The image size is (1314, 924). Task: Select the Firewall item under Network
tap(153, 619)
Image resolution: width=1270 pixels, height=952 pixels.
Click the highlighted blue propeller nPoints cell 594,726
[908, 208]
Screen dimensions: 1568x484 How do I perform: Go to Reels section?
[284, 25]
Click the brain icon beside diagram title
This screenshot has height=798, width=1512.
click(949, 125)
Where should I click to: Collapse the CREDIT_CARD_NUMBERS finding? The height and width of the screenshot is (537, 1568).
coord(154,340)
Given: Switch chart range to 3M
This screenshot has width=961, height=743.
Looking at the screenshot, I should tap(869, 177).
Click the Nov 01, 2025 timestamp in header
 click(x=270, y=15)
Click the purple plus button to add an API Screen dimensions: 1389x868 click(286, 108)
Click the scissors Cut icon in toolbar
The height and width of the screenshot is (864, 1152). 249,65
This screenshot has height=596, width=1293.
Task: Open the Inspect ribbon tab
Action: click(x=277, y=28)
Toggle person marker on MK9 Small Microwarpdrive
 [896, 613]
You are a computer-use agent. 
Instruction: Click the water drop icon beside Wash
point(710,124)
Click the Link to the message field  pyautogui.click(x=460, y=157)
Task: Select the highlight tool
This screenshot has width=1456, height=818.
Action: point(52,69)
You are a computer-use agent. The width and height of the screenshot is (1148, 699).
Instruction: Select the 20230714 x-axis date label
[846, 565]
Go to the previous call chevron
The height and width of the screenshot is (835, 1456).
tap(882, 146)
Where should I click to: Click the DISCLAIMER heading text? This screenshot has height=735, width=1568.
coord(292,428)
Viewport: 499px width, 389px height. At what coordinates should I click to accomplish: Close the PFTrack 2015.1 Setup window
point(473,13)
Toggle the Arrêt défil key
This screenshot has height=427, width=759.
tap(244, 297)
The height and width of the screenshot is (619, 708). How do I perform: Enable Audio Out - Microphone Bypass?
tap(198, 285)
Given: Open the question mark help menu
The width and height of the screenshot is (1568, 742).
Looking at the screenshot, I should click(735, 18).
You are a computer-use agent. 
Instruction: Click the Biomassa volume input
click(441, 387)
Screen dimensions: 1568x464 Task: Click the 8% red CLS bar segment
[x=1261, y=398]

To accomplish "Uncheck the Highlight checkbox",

- _Stated exercise_: Count the lines in the entries above that contain the word "accomplish", and reply with only that number.

- _Written solution_: 2